Scenes from Mark Steidl’s physical therapy session. At left, physical therapist Holly Bacasa braces for Steidl’s movements as they work to rock back and forth to drumming sounds on Sept. 27, in Highland Park. Bacasa has been using music to cue the patterns and rhythms of walking with Steidl. (Photos by Stephanie Strasburg/PublicSource)

Holding onto the end of a mat, Steidl bows their head and smiles at the beat from a bongo metronome on a cell phone. They lean forward and back. 

“Keep it going,” Bacasa urged. “It’s one thing if I do it. It’s a whole other thing if you do it.” 

Steidl moves sideways. “The sideways movement is the tougher one,” Bacasa explained. 

Physical therapist Holly Bacasa and registered nurse works on the movements of walking with Mark Steidl, 29, on Sept. 27, at Steidl’s Highland Park home. Bacasa has been using music to cue patterns of walking with Steidl. (Photo by Stephanie Strasburg/PublicSource)

Throughout the session, Steidl’s head moves and eyes dart. The therapist and nurse are perplexed at what their client wants. After a series of questions, with Steidl blinking twice for yes and once for no, they figure it out. Steidl is trying to position a photographer for the best picture.
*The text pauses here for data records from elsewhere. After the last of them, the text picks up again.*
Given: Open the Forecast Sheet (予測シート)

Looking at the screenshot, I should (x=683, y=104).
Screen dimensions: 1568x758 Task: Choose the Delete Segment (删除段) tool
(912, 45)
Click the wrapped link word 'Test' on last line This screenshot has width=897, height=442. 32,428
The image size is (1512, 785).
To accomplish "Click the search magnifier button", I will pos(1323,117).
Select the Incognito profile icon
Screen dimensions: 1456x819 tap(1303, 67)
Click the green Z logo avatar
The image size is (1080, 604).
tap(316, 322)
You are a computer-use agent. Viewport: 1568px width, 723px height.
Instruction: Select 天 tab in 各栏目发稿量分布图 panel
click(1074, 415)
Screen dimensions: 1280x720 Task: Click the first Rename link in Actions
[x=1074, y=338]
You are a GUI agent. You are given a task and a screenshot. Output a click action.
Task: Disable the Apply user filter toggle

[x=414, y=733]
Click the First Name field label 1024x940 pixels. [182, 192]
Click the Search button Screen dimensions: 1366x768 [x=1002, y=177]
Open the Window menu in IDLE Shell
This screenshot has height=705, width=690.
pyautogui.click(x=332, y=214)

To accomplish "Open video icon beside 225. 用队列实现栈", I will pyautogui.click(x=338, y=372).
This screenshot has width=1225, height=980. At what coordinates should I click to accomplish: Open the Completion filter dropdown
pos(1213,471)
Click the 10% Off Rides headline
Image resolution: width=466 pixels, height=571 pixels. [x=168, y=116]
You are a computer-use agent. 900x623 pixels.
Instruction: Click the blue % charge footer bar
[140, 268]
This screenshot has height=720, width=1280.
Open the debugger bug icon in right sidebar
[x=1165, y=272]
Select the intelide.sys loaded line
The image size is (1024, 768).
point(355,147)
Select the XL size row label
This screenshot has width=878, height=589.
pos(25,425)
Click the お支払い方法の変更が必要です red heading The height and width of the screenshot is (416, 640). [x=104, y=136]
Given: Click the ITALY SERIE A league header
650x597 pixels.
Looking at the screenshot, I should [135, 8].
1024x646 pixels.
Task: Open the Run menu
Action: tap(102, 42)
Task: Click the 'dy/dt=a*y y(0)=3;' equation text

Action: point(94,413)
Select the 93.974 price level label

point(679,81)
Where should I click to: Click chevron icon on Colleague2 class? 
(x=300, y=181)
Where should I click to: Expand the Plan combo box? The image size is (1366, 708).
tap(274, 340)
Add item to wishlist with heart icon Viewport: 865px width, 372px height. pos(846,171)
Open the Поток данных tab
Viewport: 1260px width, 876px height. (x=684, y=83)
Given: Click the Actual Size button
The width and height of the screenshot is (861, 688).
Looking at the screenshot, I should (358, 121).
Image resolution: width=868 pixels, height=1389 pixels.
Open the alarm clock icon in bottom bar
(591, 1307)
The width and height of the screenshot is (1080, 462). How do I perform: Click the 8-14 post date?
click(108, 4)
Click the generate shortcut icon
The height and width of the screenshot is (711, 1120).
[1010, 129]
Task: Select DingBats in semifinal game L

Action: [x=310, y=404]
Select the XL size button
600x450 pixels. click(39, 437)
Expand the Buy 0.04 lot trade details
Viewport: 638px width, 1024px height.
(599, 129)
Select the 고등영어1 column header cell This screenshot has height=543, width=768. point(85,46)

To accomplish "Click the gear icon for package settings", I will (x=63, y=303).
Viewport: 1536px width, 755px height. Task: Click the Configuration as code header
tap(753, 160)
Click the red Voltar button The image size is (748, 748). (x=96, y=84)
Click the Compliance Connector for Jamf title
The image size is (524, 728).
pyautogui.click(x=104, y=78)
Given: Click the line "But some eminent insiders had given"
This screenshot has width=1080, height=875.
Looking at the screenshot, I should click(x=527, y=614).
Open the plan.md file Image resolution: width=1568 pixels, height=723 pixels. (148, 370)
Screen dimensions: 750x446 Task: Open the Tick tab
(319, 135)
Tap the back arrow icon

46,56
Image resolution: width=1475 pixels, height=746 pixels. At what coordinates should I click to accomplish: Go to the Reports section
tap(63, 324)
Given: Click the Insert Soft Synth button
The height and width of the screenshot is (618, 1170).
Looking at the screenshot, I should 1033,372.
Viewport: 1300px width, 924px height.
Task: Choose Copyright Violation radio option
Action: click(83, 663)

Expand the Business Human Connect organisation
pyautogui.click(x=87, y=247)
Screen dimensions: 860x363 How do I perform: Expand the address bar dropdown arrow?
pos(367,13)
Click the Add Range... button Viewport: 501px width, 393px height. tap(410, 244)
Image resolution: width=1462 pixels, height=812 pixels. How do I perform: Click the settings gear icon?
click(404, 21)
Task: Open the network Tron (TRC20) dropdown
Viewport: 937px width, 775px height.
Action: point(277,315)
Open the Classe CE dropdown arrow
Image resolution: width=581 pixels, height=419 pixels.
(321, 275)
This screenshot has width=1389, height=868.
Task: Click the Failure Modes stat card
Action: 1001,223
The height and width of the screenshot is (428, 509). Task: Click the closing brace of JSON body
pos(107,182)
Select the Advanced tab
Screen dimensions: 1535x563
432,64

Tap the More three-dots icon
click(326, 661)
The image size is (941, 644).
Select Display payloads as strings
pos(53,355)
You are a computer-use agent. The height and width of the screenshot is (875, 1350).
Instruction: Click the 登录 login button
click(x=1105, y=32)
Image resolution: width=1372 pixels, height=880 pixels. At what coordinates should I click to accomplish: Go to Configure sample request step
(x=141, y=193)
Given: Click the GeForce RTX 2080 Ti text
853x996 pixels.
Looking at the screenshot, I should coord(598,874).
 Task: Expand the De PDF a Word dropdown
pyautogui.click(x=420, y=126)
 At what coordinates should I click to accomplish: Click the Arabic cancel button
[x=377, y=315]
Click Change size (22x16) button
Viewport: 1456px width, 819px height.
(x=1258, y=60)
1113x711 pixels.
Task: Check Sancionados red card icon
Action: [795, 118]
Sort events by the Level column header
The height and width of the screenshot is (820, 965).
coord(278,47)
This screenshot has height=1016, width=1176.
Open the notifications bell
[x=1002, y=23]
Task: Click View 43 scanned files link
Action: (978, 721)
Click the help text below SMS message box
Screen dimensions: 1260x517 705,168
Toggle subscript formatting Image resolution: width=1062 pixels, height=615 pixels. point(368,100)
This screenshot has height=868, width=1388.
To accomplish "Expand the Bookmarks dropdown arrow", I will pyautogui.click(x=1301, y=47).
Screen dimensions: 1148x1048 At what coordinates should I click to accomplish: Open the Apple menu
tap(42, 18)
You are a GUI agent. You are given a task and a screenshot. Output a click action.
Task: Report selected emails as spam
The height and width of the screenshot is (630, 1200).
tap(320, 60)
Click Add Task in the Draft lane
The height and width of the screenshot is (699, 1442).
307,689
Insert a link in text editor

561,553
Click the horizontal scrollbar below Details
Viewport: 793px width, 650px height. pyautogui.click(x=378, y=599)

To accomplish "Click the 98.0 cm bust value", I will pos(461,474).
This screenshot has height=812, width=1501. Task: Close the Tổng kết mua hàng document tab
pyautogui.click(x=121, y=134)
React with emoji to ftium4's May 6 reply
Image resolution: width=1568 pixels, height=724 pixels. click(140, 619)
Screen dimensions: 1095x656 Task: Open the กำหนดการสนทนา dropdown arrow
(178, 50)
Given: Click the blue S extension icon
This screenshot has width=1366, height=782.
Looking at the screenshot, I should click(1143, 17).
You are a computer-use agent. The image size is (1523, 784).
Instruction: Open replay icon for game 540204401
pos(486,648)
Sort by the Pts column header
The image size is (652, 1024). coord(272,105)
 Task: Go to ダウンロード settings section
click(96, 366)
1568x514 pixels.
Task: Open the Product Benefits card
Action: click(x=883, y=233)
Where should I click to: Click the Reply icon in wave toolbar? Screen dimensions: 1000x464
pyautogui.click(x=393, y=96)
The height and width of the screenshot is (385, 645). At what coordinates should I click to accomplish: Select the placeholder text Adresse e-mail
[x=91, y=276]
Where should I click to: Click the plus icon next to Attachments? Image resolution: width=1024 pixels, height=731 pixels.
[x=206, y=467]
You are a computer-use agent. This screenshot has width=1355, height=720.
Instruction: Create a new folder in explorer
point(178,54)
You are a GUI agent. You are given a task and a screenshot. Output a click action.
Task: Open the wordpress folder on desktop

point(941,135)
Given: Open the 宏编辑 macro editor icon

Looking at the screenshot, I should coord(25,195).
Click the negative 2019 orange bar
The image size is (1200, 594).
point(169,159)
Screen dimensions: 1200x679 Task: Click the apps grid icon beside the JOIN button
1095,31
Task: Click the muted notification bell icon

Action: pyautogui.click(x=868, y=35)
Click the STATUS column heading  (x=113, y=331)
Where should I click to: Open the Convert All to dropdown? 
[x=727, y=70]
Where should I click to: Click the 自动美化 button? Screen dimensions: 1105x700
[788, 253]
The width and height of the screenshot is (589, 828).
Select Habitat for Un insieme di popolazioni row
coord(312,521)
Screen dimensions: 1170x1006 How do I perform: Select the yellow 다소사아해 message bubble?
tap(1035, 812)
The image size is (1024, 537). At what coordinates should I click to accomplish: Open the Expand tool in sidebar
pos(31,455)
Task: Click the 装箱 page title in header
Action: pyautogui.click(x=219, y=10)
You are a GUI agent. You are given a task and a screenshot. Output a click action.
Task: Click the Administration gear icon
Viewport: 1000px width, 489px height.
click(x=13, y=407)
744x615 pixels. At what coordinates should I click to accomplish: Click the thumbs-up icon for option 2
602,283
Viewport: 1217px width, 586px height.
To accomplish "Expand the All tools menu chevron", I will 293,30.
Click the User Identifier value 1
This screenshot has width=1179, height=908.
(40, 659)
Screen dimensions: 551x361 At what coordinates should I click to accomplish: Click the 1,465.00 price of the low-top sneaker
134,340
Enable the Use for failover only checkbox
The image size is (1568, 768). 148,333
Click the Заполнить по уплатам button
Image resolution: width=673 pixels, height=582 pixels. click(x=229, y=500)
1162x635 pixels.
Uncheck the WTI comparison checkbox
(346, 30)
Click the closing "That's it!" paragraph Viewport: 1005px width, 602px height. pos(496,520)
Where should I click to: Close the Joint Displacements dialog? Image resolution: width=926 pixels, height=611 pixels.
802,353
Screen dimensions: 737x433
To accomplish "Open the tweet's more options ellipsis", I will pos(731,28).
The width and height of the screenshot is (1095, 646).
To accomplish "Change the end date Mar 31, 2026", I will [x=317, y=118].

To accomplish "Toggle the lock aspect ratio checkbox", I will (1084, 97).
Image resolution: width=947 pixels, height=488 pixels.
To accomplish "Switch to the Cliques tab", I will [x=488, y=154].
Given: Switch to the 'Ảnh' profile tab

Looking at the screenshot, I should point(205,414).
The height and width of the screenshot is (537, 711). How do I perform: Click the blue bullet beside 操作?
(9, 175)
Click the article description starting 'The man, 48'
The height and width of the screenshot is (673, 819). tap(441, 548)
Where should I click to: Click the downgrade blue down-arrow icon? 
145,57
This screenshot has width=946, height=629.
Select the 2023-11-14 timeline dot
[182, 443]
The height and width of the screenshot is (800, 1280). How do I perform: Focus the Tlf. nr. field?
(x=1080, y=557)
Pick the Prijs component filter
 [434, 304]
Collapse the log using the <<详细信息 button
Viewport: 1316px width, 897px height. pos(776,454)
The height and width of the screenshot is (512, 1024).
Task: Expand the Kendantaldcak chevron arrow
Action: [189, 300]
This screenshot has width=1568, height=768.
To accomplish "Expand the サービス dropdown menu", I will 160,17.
When another visitor teasingly dubs them The Director, Steidl erupts in a high-pitched volcano of laughter. 

Badge of honor

Steidl boldly allows PublicSource to see the drool bubble in the corner of their mouth, hear the hums and yelps, observe the involuntary kicks, shaking arm and scissor steps.

“I want to be an inspiration and mentor to other people with disabilities, and empower them to live life to the fullest,” Steidl wrote in explaining the reason for opening up their private life. “I’m very self-confident, and I try my very best not to let anyone boss me around or underestimate my abilities.”

Steidl wears gayness as a badge of honor. A sign above their desk proclaims, “When the Queen is happy, there is peace in the kingdom.” 

“I have overcome my cerebral palsy by speaking up and living authentically as a gender nonbinary gay queen,” Steidl said. “I’m proud of who I am and I’m not going to change who I am for anybody.” 

Light and shadow 

A key subplot in “The Other Side of Silence” is the conflict between nonbinary Zari, the Steidl-like character who uses a wheelchair and communication device, and their mother Grace, the stand-in for Calabro.

Calabro welcomes the real-life tension being played out on stage. “Because we’ve been with Mark all the time and we support them so many ways, it’s hard for me to let go and let Mark call the shots and make decisions for their own life,” she said.

Tina Calabro, back, drops off Mark Steidl at a work conference at The Sheraton Station Square on Oct. 10, on the South Side. Steidl works for a company that makes augmentative communication technology for people with disabilities. (Photo by Stephanie Strasburg/PublicSource)

The opera starts with Zari enjoying the interplay of light and shadow from a window. The light symbolizes self-knowledge, inner strength and, to Steidl, freedom. 

To get more control over their life, Zari leaves home for a corporate-run house embedded with artificial intelligence and managed by a digital assistant, the Chimera, nicknamed Kim. During a medical emergency and against Zari’s will, the company installs a neural implant, sapping many memories into the omnipresent, Alexa-like Kim. 

That scene mirrors the fear of a society that welcomes technology yet does not fully grasp what it may be giving up. “Technology has consequences. It’s moving faster than our understanding and public policy can match,” Skovira said. 

Grace seeks to rescue Zari. But by then Mephistophelian Kim has robbed Zari’s memories save one. In the end, Zari, like Steidl, lives proudly in a broken body with a brilliant mind that longs for light.